IV – constituição de pecúlio;

V – proporcionalidade na distribuição do tempo para o trabalho, o descanso e a recreação;

VI – exercício das atividades profissionais, intelectuais, artísticas e desportivas anteriores, desde que compatíveis com a execução da pena;

VII – assistência material, à saúde, jurídica, educacional, social e religiosa;

VIII – proteção contra qualquer forma de sensacionalismo;

IX – entrevista pessoal e reservada com o advogado;

X – visita do cônjuge, da companheira, de parentes e amigos em dias determinados;

XI – chamamento nominal;

XII – igualdade de tratamento salvo quanto às exigências da individualização da pena;

XIII – audiência especial com o diretor do estabelecimento;

XIV – representação e petição a qualquer autoridade, em defesa de direito;

XV – contato com o mundo exterior por meio de correspondência escrita, da leitura e de outros meios de informação que não comprometam a moral e os bons costumes.

XVI – atestado de pena a cumprir, emitido anualmente, sob pena da responsabilidade da autoridade judiciária competente.
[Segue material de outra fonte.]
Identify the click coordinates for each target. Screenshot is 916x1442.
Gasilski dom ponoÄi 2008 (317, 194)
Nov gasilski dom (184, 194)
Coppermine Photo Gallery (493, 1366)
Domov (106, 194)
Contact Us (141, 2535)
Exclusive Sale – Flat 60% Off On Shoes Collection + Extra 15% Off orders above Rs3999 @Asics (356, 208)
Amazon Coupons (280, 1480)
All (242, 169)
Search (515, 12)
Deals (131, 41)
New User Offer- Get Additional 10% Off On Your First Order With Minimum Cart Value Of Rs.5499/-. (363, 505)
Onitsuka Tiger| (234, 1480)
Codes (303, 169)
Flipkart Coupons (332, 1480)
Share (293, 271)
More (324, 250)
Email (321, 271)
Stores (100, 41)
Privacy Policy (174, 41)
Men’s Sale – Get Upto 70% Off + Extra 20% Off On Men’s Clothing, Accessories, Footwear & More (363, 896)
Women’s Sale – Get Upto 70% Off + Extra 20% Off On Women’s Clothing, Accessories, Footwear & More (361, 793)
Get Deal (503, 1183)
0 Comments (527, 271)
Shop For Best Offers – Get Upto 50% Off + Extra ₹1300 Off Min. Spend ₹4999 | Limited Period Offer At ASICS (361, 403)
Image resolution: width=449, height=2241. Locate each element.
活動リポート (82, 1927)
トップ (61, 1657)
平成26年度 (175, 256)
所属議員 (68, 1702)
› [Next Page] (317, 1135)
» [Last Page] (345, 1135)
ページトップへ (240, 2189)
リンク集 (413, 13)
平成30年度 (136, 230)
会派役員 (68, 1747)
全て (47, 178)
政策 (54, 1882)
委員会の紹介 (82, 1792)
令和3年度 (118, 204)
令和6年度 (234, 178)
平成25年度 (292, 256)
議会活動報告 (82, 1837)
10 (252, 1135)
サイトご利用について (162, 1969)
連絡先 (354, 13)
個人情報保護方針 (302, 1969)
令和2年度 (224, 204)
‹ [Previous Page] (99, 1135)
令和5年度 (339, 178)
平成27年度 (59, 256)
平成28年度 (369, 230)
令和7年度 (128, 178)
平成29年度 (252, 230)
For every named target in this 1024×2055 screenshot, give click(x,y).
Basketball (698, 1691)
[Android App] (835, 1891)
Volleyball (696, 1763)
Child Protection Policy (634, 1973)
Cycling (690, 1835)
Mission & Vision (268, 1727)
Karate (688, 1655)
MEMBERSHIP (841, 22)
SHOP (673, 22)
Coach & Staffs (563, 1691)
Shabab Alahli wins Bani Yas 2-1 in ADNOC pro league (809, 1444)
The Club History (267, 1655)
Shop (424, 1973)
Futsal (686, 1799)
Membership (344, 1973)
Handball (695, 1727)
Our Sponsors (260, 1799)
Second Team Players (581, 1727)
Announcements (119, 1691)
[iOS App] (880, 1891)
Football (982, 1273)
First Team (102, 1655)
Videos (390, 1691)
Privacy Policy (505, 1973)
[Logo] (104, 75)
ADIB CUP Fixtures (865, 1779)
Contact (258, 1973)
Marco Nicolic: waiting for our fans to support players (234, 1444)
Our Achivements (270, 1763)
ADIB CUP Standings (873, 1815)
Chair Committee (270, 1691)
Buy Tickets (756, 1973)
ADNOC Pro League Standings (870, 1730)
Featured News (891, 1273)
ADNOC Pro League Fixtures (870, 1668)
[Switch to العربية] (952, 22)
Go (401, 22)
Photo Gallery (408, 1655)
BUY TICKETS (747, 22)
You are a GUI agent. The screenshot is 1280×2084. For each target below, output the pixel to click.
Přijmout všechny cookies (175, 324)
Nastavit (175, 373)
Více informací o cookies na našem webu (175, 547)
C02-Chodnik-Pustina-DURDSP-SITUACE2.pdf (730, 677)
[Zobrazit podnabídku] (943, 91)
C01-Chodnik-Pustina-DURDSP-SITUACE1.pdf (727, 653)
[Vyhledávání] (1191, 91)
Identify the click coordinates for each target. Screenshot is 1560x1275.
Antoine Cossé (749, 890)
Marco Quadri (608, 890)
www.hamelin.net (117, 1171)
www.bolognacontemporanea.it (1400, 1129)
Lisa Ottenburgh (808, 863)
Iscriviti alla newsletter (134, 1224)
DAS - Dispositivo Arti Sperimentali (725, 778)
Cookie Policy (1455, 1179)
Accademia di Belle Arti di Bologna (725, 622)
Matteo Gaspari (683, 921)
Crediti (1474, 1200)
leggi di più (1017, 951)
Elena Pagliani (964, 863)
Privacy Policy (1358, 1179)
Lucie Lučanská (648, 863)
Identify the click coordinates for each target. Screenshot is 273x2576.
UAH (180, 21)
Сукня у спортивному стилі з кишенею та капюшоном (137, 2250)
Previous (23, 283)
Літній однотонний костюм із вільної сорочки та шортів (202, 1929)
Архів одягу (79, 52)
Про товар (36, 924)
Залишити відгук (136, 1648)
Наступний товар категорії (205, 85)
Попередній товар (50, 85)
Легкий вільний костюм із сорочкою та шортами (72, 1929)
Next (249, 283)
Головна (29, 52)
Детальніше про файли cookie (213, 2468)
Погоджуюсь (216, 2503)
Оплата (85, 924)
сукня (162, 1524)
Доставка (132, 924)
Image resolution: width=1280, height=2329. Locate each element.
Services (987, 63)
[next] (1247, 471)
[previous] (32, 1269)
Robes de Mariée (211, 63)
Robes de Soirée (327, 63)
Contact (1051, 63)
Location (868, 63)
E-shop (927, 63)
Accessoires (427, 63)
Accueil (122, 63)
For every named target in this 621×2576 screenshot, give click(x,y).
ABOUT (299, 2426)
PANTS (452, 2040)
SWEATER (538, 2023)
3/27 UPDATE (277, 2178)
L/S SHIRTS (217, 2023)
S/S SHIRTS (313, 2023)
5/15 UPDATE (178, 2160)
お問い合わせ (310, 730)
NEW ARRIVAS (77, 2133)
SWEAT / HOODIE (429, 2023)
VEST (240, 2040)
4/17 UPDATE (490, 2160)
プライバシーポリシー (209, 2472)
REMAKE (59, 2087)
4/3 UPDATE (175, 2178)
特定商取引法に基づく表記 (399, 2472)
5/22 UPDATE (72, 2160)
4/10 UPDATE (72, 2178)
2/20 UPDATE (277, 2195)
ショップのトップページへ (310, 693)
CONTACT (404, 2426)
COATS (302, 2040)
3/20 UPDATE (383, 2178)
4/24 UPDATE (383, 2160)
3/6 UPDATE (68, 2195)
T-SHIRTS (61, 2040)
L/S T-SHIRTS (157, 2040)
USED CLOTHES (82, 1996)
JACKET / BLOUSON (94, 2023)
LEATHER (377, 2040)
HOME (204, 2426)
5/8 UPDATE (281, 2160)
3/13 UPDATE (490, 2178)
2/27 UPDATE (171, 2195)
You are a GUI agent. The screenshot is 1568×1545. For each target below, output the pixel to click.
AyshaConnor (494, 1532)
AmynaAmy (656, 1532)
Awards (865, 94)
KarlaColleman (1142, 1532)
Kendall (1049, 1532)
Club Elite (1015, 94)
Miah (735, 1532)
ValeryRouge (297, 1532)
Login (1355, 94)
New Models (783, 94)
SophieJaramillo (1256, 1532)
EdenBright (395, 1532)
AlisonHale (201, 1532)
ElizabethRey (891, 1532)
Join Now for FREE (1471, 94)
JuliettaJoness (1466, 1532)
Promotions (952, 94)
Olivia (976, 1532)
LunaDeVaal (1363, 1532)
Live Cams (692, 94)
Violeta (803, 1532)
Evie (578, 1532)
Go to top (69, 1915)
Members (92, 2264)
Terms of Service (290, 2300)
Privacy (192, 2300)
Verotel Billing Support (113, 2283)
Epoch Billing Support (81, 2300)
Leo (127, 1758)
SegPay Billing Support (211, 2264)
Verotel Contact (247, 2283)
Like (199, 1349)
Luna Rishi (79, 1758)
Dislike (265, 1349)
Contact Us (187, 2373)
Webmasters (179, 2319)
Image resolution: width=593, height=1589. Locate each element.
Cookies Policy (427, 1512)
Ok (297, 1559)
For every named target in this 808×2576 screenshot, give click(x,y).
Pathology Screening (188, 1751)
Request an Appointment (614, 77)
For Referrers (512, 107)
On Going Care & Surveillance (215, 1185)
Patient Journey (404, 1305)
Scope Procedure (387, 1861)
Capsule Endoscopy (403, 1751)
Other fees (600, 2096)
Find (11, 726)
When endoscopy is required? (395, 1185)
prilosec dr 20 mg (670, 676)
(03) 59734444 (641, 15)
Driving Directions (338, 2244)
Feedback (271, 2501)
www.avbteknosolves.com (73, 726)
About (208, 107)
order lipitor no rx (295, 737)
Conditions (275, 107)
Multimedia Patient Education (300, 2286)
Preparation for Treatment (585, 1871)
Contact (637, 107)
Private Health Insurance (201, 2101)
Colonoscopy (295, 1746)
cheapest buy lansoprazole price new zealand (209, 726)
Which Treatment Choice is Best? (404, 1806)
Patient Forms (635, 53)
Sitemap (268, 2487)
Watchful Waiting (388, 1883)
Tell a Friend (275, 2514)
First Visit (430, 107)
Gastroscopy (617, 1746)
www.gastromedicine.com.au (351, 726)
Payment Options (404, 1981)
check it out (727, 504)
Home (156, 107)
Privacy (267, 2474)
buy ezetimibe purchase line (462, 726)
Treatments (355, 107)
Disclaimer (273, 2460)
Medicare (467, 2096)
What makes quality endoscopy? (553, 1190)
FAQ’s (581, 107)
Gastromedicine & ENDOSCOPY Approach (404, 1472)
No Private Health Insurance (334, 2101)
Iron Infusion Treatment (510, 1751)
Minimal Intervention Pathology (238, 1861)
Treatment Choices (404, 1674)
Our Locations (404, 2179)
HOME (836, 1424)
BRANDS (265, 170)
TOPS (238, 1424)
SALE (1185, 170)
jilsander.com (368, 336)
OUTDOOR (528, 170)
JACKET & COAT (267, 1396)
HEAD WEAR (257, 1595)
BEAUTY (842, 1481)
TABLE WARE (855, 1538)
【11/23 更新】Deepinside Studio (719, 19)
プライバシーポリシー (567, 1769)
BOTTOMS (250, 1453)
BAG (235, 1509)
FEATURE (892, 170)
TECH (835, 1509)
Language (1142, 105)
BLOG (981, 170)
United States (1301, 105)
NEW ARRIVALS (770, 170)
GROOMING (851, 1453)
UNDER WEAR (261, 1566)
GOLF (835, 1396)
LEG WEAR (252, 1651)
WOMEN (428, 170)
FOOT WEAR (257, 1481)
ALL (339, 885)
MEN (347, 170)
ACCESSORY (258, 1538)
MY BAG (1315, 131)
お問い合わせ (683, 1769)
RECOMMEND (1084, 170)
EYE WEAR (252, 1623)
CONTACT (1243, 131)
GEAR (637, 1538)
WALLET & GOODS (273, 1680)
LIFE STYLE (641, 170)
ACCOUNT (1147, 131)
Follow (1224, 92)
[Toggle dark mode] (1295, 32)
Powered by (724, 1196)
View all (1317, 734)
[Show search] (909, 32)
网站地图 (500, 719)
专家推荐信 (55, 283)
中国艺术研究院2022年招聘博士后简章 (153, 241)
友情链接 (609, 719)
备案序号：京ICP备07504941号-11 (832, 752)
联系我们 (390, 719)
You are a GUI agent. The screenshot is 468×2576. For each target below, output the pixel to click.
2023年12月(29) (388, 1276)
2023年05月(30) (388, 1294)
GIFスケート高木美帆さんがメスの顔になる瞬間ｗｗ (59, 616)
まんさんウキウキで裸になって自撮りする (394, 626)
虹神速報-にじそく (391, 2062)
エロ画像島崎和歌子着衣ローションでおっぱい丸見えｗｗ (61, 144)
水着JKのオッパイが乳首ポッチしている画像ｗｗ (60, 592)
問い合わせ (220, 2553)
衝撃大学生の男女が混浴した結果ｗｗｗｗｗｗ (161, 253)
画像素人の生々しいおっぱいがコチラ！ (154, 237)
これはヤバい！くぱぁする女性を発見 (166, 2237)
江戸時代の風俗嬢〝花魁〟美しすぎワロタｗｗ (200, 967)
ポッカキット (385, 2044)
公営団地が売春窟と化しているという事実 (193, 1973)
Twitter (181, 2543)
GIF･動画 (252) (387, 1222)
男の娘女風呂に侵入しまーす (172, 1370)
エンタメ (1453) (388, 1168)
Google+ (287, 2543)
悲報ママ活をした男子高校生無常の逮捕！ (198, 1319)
Alguns desses direitos podem suscitar controvérsias relevantes. Por exemplo, a garantia de “exercício das atividades profissionais, intelectuais, artísticas e desportivas anteriores, desde que compatíveis com a execução da pena” pode gerar debates sobre quais atividades são consideradas compatíveis com a privação de liberdade. Além disso, a garantia de “contato com o mundo exterior por meio de correspondência escrita, da leitura e de outros meios de informação que não comprometam a moral e os bons costumes” pode suscitar preocupações sobre como garantir esse contato sem comprometer a segurança do estabelecimento prisional, bem como questionamentos atinentes ao conceito e à aplicação do que se entende por bons costumes.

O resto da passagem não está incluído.